« Le kWh le moins cher et le moins dangereux, c'est toujours celui qu'on ne consomme pas. » disait hier Édouard Philippe, en débat avec David Lisnard.
Cette idée tout le monde l'a déjà entendu. Elle est parfois juste : quand l'énergie est rare ou chère, mieux vaut ne pas l'utiliser.
Mais quand l'électricité bas-carbone et pas chère abonde sans débouché ?
Le 20h de TF1 le montrait il y a trois jours : faute de demande, on module de plus en plus le parc nucléaire... modulation qui use prématurément certains composants des centrales nucléaires.

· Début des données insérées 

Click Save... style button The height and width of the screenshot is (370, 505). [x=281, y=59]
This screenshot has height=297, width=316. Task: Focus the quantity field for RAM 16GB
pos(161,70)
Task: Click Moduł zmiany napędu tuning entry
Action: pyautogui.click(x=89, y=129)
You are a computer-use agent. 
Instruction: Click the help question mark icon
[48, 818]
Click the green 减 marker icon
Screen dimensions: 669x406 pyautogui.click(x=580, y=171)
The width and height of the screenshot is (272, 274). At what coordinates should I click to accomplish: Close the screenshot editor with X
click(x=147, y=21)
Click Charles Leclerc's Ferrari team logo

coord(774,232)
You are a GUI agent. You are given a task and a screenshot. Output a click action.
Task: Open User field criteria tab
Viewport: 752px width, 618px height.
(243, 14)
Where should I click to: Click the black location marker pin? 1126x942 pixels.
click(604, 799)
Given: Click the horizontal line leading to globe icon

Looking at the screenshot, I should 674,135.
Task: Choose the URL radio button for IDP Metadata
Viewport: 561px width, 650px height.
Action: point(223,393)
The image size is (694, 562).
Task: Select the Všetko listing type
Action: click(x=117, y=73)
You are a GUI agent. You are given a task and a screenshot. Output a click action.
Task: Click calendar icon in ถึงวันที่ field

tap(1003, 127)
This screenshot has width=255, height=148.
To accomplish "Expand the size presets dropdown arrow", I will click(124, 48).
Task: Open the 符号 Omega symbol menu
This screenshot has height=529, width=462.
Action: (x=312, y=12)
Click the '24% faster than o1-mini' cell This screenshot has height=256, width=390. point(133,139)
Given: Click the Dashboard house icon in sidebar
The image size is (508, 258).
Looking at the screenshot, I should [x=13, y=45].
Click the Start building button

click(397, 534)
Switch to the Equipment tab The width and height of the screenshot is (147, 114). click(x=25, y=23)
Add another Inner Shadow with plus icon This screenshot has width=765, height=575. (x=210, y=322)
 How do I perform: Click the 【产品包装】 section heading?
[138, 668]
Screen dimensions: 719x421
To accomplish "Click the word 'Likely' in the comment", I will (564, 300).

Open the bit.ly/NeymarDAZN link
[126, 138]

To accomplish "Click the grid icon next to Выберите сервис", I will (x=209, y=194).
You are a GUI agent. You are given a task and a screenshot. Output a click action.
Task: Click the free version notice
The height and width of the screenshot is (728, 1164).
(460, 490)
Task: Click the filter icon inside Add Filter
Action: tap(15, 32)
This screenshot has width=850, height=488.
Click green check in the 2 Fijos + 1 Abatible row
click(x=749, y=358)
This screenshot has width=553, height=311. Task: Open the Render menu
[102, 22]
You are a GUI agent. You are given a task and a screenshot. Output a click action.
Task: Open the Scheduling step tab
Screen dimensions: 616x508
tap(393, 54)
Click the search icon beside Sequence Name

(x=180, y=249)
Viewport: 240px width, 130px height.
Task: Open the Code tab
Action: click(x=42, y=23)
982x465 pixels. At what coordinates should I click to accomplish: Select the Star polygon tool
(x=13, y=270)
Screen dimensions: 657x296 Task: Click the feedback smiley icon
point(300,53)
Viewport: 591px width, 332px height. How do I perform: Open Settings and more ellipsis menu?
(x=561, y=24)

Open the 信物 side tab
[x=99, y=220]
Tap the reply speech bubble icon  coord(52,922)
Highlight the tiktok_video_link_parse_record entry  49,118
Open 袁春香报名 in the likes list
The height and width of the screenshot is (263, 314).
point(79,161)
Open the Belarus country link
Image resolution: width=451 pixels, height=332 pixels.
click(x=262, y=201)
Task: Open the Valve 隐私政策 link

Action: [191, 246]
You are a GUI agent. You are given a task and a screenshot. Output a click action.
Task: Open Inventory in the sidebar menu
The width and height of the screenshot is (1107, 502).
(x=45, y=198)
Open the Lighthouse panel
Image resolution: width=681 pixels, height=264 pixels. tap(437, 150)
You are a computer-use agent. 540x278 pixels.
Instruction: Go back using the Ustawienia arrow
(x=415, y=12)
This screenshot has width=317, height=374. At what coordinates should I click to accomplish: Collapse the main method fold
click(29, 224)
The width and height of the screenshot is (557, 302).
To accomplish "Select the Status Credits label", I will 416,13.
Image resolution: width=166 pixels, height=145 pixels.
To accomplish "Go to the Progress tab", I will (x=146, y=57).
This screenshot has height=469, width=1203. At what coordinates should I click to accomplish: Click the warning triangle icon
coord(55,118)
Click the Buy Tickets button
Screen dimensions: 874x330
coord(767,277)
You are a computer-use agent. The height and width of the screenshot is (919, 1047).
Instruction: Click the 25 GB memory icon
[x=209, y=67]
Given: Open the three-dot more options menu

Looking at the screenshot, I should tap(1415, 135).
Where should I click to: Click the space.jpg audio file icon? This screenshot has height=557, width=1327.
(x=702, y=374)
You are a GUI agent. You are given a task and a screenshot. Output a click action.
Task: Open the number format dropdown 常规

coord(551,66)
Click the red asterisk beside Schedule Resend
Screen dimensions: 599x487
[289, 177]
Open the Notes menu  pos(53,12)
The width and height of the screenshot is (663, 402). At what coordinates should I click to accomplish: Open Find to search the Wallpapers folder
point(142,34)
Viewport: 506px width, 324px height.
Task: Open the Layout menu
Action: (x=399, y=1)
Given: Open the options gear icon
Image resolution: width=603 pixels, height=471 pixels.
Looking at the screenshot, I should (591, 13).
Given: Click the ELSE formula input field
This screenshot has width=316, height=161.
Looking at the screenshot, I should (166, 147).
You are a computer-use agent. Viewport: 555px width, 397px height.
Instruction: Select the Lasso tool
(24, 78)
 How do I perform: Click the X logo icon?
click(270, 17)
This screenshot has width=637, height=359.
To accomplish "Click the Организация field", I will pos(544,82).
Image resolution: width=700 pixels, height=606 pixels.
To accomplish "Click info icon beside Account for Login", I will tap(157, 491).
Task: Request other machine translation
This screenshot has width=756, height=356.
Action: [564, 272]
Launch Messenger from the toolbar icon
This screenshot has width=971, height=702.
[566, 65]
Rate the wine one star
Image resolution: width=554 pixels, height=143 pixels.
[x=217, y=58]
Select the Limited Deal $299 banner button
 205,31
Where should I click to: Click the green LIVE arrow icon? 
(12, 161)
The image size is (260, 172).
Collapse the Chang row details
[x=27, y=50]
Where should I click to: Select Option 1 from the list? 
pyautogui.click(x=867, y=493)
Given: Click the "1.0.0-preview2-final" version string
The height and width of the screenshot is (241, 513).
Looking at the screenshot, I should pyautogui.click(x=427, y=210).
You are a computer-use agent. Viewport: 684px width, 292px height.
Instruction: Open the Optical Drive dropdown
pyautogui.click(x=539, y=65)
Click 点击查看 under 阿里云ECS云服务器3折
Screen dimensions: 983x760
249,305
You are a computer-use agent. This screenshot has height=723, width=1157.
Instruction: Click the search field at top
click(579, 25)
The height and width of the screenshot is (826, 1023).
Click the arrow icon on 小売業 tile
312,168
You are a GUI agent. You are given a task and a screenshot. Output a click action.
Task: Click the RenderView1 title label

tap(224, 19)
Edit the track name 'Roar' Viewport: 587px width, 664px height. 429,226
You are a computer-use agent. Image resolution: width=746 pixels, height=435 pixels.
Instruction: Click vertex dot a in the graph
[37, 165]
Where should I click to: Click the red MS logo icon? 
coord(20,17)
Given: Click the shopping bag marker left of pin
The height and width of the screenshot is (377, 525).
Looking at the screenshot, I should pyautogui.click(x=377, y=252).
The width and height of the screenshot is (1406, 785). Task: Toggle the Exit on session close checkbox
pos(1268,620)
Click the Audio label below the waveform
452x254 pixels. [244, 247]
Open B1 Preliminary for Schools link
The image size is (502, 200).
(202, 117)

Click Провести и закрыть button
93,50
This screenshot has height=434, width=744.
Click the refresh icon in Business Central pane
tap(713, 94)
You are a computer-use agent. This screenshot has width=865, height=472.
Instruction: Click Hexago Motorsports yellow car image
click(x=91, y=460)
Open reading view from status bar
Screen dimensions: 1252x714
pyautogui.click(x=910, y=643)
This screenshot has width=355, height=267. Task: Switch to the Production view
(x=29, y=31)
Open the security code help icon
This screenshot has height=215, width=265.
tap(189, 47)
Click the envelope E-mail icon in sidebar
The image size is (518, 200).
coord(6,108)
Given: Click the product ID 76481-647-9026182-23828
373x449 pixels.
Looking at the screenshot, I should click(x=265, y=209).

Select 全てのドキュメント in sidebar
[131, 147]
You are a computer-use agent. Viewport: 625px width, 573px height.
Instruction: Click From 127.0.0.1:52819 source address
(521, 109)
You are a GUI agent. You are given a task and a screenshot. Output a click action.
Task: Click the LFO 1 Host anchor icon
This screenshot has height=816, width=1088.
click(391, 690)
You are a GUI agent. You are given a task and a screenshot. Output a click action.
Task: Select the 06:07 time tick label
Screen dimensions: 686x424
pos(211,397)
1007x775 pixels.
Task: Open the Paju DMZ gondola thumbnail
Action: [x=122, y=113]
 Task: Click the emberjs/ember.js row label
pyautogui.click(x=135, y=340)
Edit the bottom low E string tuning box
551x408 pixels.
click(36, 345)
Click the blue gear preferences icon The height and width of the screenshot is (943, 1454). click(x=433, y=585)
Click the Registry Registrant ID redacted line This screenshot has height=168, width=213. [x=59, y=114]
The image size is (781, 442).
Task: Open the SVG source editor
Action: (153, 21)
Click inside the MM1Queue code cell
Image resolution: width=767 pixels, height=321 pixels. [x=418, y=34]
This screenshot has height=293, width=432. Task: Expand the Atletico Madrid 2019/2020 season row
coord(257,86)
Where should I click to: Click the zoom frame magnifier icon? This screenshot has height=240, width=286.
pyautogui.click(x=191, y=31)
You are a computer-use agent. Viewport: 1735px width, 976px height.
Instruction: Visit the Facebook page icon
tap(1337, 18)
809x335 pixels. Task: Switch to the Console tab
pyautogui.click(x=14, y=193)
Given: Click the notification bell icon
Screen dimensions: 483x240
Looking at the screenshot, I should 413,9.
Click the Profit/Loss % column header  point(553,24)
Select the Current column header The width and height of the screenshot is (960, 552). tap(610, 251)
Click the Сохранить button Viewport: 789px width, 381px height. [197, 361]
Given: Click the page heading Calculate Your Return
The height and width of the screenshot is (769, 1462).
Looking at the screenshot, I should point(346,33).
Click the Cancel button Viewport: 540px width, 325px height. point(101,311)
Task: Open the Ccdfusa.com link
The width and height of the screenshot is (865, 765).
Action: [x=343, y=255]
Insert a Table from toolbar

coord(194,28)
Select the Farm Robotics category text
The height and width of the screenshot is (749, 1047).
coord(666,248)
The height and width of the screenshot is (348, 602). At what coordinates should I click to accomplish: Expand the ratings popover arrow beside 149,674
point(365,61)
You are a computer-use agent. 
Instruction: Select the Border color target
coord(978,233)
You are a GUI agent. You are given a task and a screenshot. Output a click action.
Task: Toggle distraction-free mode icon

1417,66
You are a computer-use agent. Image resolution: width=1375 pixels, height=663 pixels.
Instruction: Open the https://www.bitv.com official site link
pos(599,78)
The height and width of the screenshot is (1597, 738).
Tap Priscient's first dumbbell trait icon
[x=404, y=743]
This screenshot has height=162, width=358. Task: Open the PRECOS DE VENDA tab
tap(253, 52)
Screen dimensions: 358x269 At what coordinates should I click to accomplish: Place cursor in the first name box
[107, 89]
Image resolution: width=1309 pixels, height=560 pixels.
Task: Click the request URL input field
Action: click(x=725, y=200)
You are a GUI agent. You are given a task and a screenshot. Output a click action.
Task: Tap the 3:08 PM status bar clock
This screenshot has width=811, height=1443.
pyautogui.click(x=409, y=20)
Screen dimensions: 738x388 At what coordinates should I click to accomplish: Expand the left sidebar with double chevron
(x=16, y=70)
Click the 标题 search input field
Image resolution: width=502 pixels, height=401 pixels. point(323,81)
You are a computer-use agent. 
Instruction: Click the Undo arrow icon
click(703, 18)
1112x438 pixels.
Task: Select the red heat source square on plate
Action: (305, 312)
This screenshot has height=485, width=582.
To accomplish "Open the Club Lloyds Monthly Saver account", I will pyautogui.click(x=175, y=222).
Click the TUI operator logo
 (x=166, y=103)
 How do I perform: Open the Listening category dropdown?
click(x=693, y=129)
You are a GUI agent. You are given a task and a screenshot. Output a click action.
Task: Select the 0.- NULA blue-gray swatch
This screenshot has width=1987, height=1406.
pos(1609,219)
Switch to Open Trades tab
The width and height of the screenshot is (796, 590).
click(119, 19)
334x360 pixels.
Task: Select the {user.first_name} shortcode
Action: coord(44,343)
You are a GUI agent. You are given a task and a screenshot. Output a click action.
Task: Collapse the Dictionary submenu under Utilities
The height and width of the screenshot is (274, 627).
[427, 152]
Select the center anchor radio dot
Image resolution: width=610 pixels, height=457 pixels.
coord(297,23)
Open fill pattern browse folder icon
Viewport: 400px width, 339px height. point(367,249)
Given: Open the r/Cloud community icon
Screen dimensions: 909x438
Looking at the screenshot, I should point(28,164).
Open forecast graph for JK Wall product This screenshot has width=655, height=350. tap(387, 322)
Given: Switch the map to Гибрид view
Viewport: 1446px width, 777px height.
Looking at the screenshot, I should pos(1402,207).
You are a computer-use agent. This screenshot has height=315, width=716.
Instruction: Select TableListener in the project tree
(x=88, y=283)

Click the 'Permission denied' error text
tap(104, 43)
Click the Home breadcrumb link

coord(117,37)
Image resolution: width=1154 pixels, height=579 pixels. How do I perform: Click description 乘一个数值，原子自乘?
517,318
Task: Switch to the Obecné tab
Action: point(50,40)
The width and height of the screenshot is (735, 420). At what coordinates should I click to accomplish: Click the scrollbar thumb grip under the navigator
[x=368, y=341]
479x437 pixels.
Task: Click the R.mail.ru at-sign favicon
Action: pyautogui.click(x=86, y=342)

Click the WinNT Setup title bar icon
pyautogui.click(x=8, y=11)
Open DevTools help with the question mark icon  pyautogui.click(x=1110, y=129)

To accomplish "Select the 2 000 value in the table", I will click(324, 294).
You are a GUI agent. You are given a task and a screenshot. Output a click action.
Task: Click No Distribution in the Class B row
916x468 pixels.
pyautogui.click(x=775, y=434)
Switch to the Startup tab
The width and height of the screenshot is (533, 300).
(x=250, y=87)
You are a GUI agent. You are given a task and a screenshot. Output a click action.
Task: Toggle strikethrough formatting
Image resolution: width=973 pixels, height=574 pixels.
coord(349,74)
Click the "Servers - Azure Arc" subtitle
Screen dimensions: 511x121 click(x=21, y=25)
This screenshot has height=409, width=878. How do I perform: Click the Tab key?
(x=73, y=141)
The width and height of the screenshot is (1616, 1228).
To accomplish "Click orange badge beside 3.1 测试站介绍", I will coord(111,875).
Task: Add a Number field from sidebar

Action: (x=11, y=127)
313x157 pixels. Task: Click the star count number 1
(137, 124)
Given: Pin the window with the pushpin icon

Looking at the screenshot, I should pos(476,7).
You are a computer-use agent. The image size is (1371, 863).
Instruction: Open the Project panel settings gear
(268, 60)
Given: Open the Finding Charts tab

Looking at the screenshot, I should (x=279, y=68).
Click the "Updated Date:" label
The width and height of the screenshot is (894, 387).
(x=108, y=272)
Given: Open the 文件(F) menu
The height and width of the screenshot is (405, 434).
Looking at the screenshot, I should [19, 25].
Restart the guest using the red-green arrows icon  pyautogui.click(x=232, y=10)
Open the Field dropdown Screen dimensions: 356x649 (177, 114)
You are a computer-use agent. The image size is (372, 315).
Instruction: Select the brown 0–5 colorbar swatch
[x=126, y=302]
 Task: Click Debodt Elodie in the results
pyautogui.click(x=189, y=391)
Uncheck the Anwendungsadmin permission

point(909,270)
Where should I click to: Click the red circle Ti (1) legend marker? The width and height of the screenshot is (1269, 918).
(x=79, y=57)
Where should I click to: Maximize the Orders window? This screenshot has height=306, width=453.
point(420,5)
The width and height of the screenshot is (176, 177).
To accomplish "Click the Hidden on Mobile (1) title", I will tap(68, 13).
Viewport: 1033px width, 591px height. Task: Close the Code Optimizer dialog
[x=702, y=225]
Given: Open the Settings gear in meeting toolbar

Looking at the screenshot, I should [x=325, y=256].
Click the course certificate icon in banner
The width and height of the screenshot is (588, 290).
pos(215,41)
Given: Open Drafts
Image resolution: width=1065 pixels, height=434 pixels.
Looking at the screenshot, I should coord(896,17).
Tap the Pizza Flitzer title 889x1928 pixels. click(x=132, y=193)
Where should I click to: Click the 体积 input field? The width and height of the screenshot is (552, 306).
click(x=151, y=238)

Dans ces cas, le kWh qu'on ne consomme pas coûte plus cher que celui qu'on consomme.
La sobriété vaut quand l'énergie est rare. Face à un surplus (bas-carbone), ce qui crée de la valeur, c'est une demande capable de l'absorber, puis de se débrancher lorsque la situation de surplus n'est plus.
Or le droit français ne valorise qu'une seule flexibilité de consommation : l'effacement, une baisse de consommation par rapport à une référence.
Une demande qui, à l'inverse, augmente pour absorber le surplus n'entre dans aucune case.
C'est précisément ce service dont on se prive, faute de le reconnaître.
Notre note de recherche documente cet angle mort, disposition par disposition, et montre comment on le corrige...
Et il n'y a pas besoin de créer un nouveau dispositif, mais simplement de lever un verrou.